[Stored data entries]
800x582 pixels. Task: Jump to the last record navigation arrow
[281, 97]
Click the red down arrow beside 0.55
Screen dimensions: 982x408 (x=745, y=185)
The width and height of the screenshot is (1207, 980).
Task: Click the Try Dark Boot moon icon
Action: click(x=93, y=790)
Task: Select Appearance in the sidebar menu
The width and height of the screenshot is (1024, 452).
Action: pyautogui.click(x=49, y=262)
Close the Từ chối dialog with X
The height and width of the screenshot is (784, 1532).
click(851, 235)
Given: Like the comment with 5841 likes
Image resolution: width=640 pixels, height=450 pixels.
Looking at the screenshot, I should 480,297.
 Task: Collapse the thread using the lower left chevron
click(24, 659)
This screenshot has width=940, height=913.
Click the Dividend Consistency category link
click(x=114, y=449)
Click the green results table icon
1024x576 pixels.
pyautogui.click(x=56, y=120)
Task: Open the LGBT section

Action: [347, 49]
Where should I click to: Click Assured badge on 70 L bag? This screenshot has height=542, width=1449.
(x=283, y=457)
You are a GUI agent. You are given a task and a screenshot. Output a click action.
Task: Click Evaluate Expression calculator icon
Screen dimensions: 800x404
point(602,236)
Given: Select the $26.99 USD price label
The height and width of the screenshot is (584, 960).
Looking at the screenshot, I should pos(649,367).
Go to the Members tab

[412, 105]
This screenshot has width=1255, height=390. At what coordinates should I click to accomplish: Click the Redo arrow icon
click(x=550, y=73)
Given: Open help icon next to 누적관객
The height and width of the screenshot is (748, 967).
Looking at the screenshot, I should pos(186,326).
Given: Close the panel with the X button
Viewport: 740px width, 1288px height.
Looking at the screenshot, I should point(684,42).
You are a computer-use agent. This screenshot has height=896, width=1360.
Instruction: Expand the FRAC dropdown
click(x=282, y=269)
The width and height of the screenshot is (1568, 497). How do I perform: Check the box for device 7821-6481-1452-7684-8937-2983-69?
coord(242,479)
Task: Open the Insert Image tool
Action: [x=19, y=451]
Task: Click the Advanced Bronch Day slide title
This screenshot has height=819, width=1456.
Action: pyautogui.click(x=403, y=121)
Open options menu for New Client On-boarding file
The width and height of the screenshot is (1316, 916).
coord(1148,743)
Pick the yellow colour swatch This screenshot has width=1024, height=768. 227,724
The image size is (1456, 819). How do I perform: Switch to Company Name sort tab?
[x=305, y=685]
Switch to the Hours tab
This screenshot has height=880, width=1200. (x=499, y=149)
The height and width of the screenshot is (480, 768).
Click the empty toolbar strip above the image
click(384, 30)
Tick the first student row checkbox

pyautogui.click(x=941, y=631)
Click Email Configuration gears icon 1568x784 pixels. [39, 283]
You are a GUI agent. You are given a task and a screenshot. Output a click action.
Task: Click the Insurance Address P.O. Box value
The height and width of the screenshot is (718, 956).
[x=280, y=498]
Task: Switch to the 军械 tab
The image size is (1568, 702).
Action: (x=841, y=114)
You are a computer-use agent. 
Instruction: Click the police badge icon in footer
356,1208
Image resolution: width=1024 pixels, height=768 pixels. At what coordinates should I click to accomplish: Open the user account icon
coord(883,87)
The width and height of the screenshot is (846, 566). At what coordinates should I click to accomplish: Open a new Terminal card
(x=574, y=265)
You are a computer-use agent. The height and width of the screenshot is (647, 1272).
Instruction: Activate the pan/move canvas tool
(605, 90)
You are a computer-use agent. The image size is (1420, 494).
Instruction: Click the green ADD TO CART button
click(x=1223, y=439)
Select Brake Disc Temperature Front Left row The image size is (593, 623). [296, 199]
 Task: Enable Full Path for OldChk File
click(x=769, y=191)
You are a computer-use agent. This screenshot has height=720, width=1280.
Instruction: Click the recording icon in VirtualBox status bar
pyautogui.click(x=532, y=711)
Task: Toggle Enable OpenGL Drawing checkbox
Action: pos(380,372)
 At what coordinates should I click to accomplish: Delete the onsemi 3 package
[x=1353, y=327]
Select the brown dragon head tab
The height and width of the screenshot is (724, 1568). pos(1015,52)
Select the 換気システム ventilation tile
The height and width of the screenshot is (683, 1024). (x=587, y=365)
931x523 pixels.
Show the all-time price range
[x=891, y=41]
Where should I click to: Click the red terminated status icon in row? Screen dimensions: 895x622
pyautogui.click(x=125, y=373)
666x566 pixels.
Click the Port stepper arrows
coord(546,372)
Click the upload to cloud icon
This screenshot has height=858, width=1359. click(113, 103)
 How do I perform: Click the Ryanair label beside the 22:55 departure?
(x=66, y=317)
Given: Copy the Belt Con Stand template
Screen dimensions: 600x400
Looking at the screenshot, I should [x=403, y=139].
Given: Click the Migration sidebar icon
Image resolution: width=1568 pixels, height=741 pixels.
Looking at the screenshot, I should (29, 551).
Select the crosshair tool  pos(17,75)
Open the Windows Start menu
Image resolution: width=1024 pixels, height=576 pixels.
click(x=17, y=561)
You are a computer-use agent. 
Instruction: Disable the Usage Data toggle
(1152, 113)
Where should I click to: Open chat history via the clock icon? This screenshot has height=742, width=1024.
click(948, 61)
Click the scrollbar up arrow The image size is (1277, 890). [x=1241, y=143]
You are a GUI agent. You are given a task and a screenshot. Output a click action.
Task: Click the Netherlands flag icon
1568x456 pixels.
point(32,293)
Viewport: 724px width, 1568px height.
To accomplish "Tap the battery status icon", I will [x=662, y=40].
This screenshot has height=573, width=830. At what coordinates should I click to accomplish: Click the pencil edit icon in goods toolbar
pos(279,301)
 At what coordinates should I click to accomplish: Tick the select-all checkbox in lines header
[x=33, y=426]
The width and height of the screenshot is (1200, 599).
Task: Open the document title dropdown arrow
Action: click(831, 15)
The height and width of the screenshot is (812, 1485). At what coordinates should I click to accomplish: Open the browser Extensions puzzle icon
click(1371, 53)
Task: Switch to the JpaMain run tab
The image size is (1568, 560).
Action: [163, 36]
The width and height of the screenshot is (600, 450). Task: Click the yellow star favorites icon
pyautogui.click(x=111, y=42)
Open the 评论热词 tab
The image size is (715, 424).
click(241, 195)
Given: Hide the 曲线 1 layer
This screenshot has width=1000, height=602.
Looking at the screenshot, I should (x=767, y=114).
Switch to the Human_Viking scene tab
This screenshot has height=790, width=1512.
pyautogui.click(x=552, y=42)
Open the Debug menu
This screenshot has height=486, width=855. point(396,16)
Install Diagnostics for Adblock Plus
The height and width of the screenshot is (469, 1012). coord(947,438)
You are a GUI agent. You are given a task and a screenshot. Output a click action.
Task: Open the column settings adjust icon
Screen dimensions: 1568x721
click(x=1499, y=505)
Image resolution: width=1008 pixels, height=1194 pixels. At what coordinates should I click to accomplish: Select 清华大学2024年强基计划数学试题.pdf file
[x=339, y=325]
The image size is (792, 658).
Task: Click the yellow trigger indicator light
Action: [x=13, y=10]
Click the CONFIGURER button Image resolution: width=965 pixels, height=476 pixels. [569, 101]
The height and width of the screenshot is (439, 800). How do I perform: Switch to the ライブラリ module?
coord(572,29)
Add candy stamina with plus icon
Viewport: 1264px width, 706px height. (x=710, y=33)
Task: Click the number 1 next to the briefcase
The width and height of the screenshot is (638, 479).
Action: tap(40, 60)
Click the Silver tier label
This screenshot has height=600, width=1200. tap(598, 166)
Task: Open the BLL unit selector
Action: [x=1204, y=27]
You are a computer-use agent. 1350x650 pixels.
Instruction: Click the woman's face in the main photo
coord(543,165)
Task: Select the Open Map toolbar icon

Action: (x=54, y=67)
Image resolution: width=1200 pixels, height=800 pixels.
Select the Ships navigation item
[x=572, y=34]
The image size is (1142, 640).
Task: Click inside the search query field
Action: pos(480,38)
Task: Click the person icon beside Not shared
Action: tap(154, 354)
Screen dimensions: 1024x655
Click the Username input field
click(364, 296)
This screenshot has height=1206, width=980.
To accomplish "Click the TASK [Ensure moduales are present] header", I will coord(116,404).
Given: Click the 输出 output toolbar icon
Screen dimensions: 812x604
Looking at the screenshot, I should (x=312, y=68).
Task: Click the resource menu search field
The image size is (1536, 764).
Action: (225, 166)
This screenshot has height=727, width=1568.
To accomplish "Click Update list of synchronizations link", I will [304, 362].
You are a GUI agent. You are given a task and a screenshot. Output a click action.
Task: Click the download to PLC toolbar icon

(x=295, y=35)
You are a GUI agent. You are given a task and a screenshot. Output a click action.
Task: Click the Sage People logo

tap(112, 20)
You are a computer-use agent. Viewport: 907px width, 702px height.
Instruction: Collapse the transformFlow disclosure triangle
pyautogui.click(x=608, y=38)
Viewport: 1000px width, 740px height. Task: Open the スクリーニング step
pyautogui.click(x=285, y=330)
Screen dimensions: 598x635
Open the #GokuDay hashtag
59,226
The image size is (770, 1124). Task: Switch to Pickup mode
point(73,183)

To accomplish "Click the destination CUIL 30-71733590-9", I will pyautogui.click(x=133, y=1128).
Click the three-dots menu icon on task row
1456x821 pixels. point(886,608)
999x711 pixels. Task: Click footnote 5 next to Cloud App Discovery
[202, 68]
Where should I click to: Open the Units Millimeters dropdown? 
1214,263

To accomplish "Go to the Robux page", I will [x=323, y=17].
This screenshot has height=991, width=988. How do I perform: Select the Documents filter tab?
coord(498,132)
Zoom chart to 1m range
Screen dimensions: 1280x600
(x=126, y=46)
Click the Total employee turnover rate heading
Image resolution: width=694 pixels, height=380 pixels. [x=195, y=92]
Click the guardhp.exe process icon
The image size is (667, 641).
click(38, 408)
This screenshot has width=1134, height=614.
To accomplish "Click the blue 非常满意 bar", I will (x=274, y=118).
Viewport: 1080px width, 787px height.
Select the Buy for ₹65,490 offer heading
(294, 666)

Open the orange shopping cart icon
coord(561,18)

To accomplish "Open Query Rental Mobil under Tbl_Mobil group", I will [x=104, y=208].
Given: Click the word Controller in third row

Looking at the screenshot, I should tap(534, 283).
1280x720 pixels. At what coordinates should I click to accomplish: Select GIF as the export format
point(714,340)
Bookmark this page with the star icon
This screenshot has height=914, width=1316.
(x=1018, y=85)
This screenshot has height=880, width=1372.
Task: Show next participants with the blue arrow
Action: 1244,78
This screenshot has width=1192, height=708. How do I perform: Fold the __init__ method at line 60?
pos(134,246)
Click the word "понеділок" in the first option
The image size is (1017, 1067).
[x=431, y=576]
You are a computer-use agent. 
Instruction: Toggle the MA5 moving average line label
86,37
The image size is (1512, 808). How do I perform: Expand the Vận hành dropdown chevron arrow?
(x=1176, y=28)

Work to be completed: Every line that contains the string "page" should be returned from the data.

Solution to this problem:
To accomplish "Go to the Robux page", I will [x=323, y=17].
Bookmark this page with the star icon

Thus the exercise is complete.